Strix Halo, Debian 13@6.16.12&6.17.8, Qwen3Coder-Q8 CTX<=131k, llama.cpp@Vulkan&ROCm, Power & Efficiency

Posted by Educational_Sun_8813@reddit | LocalLLaMA | View on Reddit | 21 comments

Hi, i wanted to check kernel improvement in support of strix halo under Debian GNU/Linux, while latest minor versions of 6.16.x improved GTT wanted to check if can be even better. So i tested it on Debian 13 with latest kernel from testing 6.16.12+deb14+1-amd64, and one precompiled performance optimized kernel 6.17.8-x64v3-xanmod1. I ran tests agains Qwen3-Coder-Q8 in full context, but i did benchmark up to 131k. Llama.cpp versions i used for tests: Vulkan build: 5be353ec4 (7109) and ROCm TheROCK precompiled build: 416e7c7 (1). Side notice i managed to compile finally llama.cpp with external libs from AMD for HIP support, so from now one i will use same build for Vulkan and ROCM. Since i wanted also to find sweet spot in energy efficiency so i tried to capture also power usage, and compare it with computing performance. So in the end i tested that model with two backends, and kernels, changing context in few steps, to find out.

In the end seems that latest kernel from testing 6.16.12 works just great! Performance kernel speed is maybe fraction better (max 2%). Besides stock kernel had 4W in idle (in balanced mode), while performance kernel had always minimum 9-10W. And i use fans with 0RPM <= PWM 5% so it's completly silent when idle. And audible under heavy load especially with ROCm. Anyway most optimal power setting for computations is latency-performance and it's not worth to use accelerator-performance in the long run.

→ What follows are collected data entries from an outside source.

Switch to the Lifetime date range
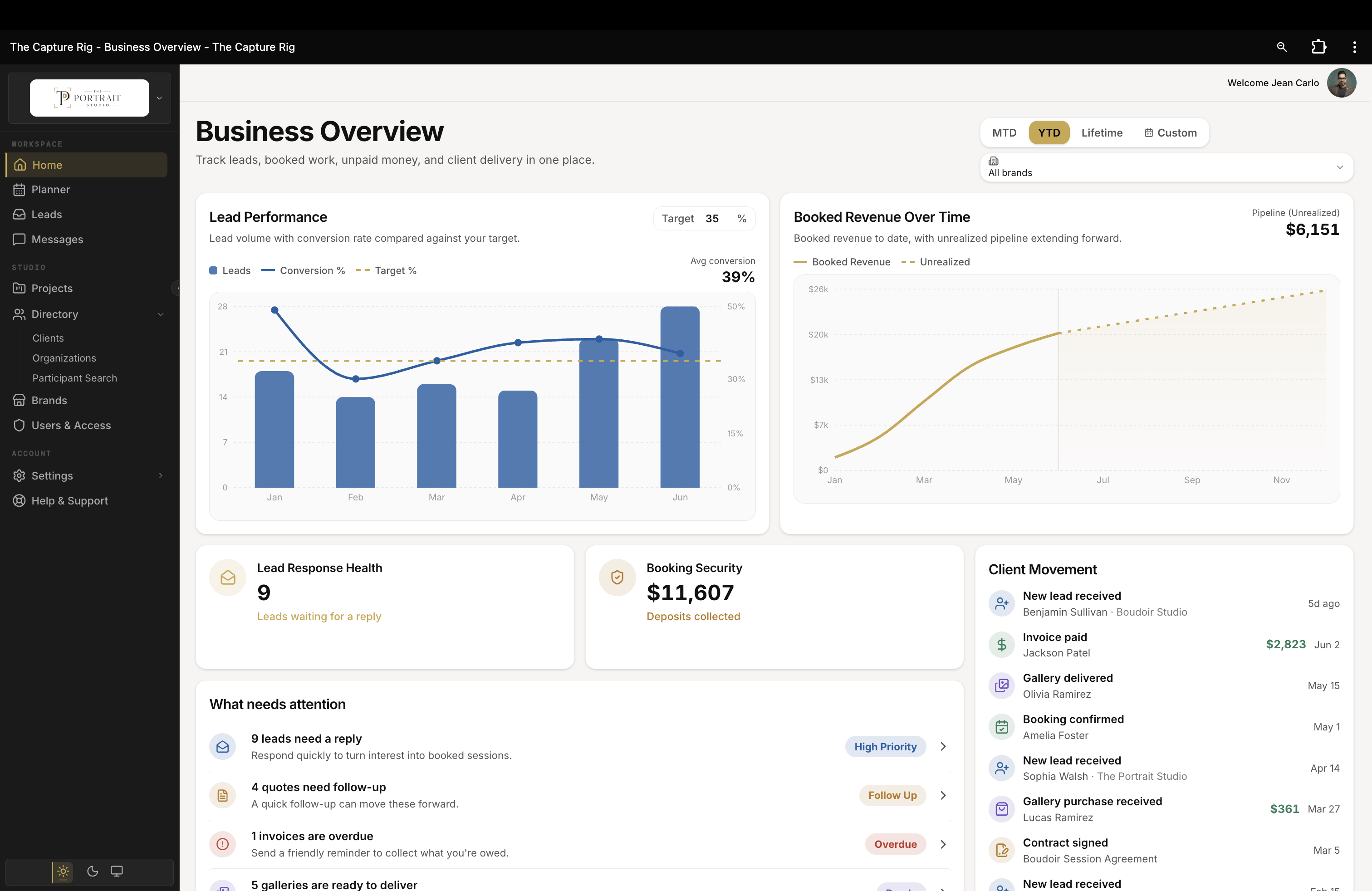Screen dimensions: 1372x891 pyautogui.click(x=1101, y=132)
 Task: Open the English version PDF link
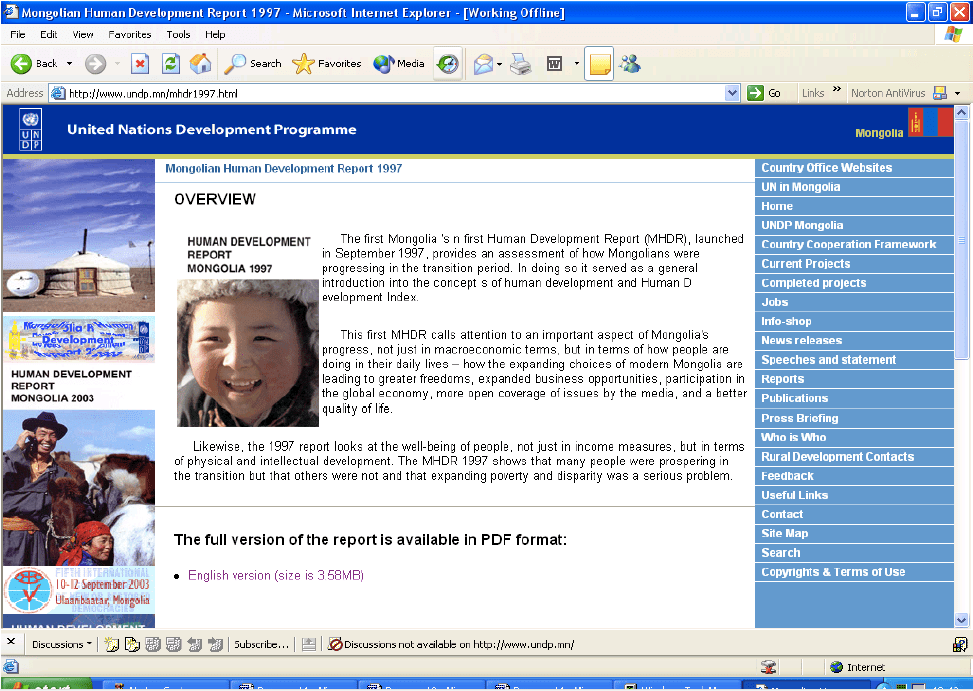tap(275, 575)
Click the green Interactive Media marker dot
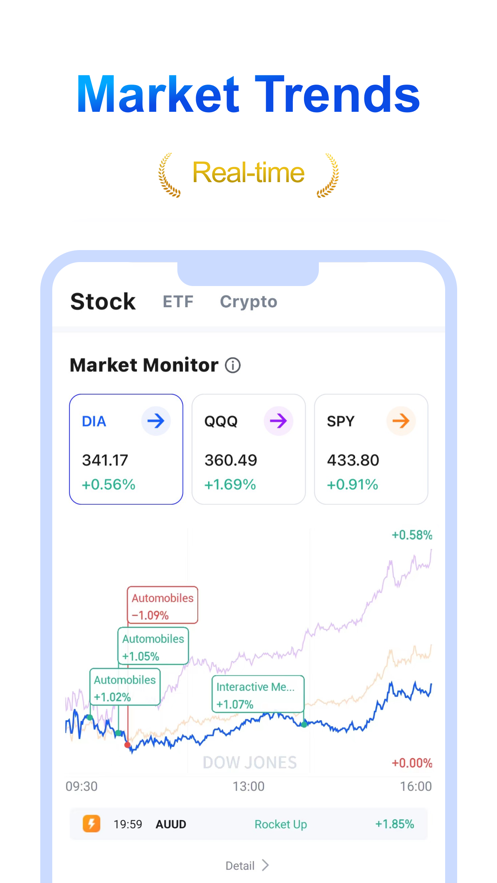Viewport: 497px width, 883px height. [x=304, y=724]
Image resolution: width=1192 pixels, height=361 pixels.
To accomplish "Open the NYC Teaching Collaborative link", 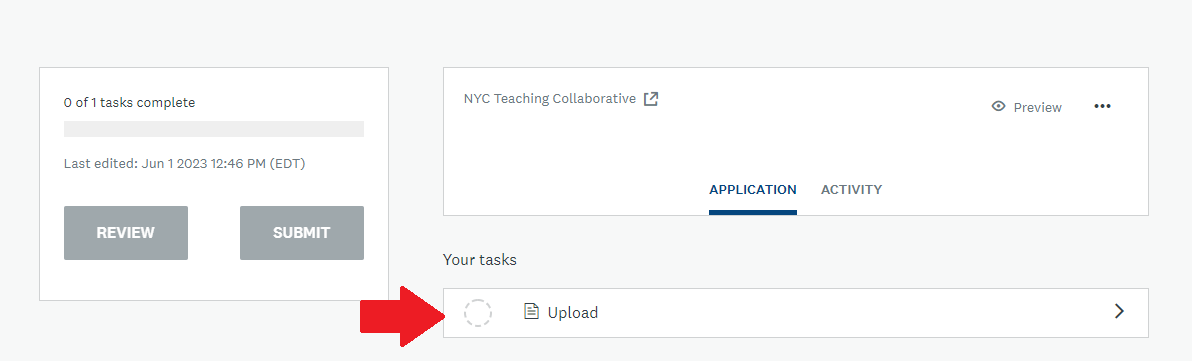I will (x=550, y=99).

Here just notice for strix halo Debian users (and other distros probably too, but current Arch and Fedora have newer kernel), you need to use at least 6.16.x to have better experience with that platform. For Debian GNU/Linux easiest way is to install newer kernel from backports, or move to testing for the latest one. I just noticed that with apt update just now that there is 6.16.12 in stable, so it's great nothing to for Debian users. :) And testing moved to 6.17.8+deb14-amd64 so great, anyway i will have now that kernel, so will test it soon again from debian branch. haha, what an irony, but it took me quite time to write it down. So update: and just tested 6.17.8+deb14-amd64 and idle now is 6W in balance mode now, bit more, than before, but less than the custom kernel.

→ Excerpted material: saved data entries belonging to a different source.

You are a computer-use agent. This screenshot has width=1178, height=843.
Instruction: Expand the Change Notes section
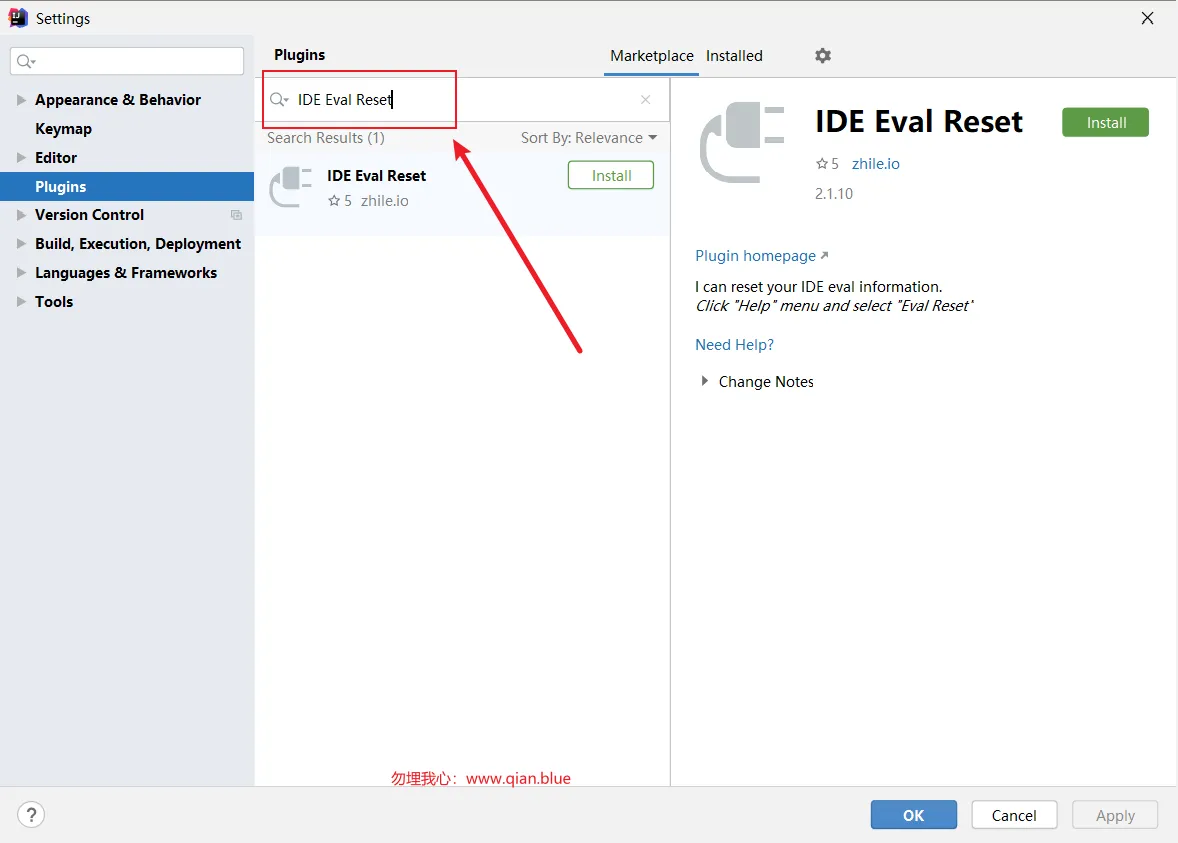pos(704,381)
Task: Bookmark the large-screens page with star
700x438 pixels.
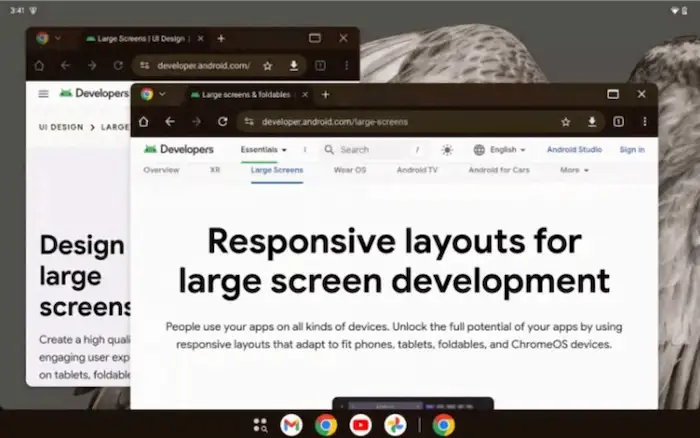Action: tap(566, 122)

Performance wise Vulkan is faster in TG, while significantly slower in PP especially with long context. On the other hand ROCm is much faster in PP, and bit slower in TG, but overal improvement in PP is so big that it does not matter for long context (it's around x2.7 faster in 131k CTX window). Vulkan is very fast for shorter chats, but over 32k CTX it's getting much slower. Under load (tested with accelerator-performance profile in tuned) ROCm can draw around 120W (this backend use also more CPU for PP), while Vulkan peak was around 70W.

I found that best values for -ub batch size is 512(it's default) for Vulkan, but 2048 for ROCm (it's faster ~16% than default). After that you have to increase -b logical batch size to 8192 for best performance with ROCm. For Vulkan just leave default logical batch size.

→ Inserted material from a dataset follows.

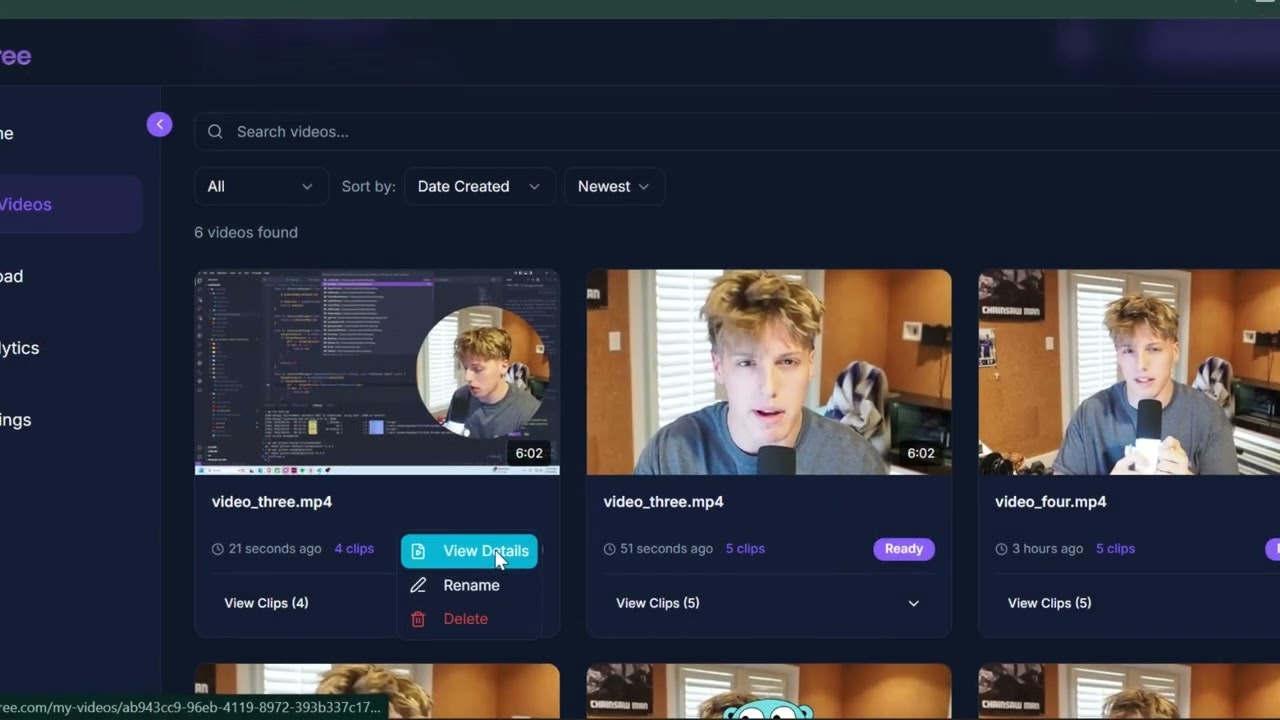Open the Analytics sidebar item

coord(20,347)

BONUS section, agent test: After tests i wanted to check Qwen3-coder-Q8 model in some tooling so i tried to install kubectl-ai, and connect it to my local llama-server, and perform some tasks on local kubernetes (4 nodes). Model was able based on the natural language promp install Jupyter hub from helm charts, using ~50k tokens for that. And one could run notebooks in some 8-10 minutes. That model works really good on strix halo, worth to check if you didn't yet.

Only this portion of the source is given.